# Short problem
Arrange the lines below, from the first line through the line containing "pos(786,51)" (both included), as a JSON list of strings with one string per line, leaving out any blank lines.

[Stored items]
▼▼▼

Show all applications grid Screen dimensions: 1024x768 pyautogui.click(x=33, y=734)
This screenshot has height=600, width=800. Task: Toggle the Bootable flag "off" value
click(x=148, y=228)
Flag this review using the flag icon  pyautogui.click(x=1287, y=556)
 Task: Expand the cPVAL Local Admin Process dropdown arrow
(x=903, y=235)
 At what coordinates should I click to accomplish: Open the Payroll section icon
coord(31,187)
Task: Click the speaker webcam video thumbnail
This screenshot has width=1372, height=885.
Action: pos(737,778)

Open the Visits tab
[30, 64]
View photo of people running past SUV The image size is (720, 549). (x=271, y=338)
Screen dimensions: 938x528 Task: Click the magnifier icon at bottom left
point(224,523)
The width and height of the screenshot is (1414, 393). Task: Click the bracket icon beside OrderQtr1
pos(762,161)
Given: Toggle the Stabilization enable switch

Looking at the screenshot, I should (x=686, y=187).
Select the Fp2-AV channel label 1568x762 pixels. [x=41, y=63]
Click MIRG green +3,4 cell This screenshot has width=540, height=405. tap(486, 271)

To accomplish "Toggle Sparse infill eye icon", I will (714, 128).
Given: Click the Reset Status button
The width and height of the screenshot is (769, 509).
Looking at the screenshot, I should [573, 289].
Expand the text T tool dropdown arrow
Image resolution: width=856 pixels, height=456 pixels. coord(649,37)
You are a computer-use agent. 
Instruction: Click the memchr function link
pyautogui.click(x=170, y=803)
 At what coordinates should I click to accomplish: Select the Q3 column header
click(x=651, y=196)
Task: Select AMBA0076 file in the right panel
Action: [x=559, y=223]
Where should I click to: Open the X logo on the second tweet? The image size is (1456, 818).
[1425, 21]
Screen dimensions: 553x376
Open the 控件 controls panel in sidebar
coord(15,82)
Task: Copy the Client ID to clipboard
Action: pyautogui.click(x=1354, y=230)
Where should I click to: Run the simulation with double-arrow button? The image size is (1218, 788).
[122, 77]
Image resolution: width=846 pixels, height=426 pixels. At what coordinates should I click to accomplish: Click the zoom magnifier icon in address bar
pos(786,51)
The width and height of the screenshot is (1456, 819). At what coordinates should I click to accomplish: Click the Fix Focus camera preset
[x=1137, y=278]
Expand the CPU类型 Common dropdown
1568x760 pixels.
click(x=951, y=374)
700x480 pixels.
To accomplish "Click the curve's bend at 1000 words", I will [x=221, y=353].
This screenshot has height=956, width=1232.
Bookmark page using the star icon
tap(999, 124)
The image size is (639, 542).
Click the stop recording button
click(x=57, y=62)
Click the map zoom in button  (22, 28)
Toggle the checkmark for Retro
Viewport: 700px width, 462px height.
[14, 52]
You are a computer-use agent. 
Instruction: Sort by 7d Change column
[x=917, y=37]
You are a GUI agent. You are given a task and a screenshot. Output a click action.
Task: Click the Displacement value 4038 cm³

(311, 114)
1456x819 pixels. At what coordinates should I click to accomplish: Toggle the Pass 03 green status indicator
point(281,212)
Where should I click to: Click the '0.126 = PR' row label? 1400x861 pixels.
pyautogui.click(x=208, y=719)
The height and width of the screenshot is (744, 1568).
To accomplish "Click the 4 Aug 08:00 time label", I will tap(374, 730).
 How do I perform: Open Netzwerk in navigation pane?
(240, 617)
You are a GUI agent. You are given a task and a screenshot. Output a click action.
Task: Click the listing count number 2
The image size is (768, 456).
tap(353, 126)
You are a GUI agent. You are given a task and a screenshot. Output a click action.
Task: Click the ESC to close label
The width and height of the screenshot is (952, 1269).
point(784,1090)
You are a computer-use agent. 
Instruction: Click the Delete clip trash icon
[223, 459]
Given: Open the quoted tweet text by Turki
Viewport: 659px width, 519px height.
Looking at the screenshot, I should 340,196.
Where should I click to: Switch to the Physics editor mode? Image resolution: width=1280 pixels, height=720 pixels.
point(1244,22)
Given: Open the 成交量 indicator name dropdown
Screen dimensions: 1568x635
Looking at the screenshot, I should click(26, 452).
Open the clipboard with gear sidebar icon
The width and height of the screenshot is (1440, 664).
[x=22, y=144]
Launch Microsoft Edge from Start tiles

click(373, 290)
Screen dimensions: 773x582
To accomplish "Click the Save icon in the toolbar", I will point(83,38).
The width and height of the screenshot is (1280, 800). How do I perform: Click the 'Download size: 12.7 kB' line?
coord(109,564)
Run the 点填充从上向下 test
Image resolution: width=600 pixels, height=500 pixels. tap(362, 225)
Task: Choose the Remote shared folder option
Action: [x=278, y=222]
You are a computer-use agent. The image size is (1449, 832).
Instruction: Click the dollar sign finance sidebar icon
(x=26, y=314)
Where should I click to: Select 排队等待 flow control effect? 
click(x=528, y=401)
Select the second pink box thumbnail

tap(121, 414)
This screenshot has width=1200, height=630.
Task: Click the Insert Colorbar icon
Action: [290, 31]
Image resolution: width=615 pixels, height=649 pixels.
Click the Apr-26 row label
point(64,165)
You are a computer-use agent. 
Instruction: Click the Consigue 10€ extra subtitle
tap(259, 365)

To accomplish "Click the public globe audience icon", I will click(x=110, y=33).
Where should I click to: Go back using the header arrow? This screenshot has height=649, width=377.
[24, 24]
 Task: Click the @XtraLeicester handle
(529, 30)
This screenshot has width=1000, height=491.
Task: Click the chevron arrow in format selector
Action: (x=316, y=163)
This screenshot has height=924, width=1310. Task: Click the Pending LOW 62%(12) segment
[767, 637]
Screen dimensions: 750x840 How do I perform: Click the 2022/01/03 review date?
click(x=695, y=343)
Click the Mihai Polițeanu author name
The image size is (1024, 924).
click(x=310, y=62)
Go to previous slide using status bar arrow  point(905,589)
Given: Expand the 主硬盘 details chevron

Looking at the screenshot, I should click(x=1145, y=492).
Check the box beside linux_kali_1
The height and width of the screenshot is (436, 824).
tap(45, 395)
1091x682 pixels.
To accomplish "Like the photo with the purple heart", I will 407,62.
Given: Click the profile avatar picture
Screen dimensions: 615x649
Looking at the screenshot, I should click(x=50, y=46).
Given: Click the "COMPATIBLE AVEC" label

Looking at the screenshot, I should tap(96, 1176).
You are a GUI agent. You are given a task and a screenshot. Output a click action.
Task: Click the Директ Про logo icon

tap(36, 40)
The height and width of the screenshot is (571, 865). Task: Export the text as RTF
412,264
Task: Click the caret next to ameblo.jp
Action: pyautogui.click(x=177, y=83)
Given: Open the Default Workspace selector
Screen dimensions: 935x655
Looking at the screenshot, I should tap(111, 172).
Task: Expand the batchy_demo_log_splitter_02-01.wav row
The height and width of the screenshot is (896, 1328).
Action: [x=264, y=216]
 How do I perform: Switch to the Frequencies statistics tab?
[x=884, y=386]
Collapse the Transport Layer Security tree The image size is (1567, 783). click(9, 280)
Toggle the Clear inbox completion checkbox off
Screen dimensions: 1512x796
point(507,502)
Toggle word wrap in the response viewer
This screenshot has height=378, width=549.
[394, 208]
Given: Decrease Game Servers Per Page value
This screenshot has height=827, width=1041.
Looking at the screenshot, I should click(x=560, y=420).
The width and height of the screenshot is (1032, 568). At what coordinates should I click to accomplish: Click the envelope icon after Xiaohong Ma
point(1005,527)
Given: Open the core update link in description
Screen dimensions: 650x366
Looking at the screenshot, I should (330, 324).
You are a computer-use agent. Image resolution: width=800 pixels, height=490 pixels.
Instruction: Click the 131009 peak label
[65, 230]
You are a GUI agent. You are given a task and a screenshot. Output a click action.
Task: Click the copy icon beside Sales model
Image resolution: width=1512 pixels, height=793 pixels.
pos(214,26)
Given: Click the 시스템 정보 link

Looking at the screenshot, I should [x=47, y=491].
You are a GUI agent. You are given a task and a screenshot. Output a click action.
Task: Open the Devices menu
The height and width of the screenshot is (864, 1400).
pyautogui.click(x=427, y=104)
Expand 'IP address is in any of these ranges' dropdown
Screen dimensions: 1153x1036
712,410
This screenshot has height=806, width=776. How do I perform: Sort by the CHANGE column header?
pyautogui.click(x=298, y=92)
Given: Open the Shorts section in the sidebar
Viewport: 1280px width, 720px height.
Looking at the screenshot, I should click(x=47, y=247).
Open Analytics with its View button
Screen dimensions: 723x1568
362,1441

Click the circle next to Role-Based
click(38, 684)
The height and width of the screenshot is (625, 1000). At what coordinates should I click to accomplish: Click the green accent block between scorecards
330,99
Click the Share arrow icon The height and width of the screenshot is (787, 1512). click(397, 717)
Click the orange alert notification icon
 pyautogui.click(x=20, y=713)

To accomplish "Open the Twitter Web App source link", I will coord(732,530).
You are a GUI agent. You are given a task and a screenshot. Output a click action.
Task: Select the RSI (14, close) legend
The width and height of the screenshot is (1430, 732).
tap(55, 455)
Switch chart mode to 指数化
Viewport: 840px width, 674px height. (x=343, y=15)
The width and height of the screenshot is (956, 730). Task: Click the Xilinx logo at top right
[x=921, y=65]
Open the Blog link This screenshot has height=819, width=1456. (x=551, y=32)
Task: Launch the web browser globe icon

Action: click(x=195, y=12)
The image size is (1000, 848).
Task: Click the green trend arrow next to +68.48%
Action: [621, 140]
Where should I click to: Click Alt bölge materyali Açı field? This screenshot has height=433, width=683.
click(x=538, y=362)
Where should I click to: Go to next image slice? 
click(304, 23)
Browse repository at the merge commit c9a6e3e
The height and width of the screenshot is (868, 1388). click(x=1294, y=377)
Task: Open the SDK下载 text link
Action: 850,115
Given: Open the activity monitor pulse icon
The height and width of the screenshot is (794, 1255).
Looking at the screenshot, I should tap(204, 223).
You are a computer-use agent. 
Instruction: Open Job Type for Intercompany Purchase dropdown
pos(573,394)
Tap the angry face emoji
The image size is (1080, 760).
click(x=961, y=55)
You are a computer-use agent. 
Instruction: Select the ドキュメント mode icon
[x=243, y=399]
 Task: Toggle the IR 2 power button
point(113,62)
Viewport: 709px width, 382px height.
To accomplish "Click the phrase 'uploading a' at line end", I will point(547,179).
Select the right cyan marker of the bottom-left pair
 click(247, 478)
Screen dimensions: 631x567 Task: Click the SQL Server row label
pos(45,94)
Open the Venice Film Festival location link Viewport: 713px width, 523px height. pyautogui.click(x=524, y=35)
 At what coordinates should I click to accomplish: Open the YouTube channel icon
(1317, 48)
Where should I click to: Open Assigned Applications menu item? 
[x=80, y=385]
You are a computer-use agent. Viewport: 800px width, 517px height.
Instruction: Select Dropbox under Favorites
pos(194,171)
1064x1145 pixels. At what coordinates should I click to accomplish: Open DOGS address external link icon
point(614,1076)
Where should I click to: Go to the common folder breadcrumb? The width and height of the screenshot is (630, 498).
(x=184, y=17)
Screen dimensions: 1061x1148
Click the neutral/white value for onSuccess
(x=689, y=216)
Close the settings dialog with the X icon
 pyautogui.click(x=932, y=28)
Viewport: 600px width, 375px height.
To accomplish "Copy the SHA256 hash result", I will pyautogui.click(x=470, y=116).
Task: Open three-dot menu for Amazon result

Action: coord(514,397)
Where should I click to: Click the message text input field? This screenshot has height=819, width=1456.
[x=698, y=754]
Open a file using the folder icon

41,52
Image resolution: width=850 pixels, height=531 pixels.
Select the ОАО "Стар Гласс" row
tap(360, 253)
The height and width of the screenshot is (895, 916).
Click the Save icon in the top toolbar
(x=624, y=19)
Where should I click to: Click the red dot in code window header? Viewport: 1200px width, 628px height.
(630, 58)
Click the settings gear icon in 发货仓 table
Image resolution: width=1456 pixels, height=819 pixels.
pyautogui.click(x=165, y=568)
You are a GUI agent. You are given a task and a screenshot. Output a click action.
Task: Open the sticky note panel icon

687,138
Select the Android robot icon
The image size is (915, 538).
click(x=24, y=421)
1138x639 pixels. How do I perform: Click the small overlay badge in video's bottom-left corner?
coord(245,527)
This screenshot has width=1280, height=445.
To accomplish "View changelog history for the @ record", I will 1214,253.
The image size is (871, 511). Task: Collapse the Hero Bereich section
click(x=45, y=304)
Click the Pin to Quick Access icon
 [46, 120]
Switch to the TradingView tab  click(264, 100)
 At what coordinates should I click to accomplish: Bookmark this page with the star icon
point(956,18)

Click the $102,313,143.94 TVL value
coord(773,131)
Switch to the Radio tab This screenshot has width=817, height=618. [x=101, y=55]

▲▲▲

# Task result
[
  "Show all applications grid Screen dimensions: 1024x768 pyautogui.click(x=33, y=734)",
  "This screenshot has height=600, width=800. Task: Toggle the Bootable flag \"off\" value",
  "click(x=148, y=228)",
  "Flag this review using the flag icon  pyautogui.click(x=1287, y=556)",
  " Task: Expand the cPVAL Local Admin Process dropdown arrow",
  "(x=903, y=235)",
  " At what coordinates should I click to accomplish: Open the Payroll section icon",
  "coord(31,187)",
  "Task: Click the speaker webcam video thumbnail",
  "This screenshot has width=1372, height=885.",
  "Action: pos(737,778)",
  "Open the Visits tab",
  "[30, 64]",
  "View photo of people running past SUV The image size is (720, 549). (x=271, y=338)",
  "Screen dimensions: 938x528 Task: Click the magnifier icon at bottom left",
  "point(224,523)",
  "The width and height of the screenshot is (1414, 393). Task: Click the bracket icon beside OrderQtr1",
  "pos(762,161)",
  "Given: Toggle the Stabilization enable switch",
  "Looking at the screenshot, I should (x=686, y=187).",
  "Select the Fp2-AV channel label 1568x762 pixels. [x=41, y=63]",
  "Click MIRG green +3,4 cell This screenshot has width=540, height=405. tap(486, 271)",
  "To accomplish \"Toggle Sparse infill eye icon\", I will (714, 128).",
  "Given: Click the Reset Status button",
  "The width and height of the screenshot is (769, 509).",
  "Looking at the screenshot, I should [573, 289].",
  "Expand the text T tool dropdown arrow",
  "Image resolution: width=856 pixels, height=456 pixels. coord(649,37)",
  "You are a computer-use agent. ",
  "Instruction: Click the memchr function link",
  "pyautogui.click(x=170, y=803)",
  " At what coordinates should I click to accomplish: Select the Q3 column header",
  "click(x=651, y=196)",
  "Task: Select AMBA0076 file in the right panel",
  "Action: [x=559, y=223]",
  "Where should I click to: Open the X logo on the second tweet? The image size is (1456, 818).",
  "[1425, 21]",
  "Screen dimensions: 553x376",
  "Open the 控件 controls panel in sidebar",
  "coord(15,82)",
  "Task: Copy the Client ID to clipboard",
  "Action: pyautogui.click(x=1354, y=230)",
  "Where should I click to: Run the simulation with double-arrow button? The image size is (1218, 788).",
  "[122, 77]",
  "Image resolution: width=846 pixels, height=426 pixels. At what coordinates should I click to accomplish: Click the zoom magnifier icon in address bar",
  "pos(786,51)"
]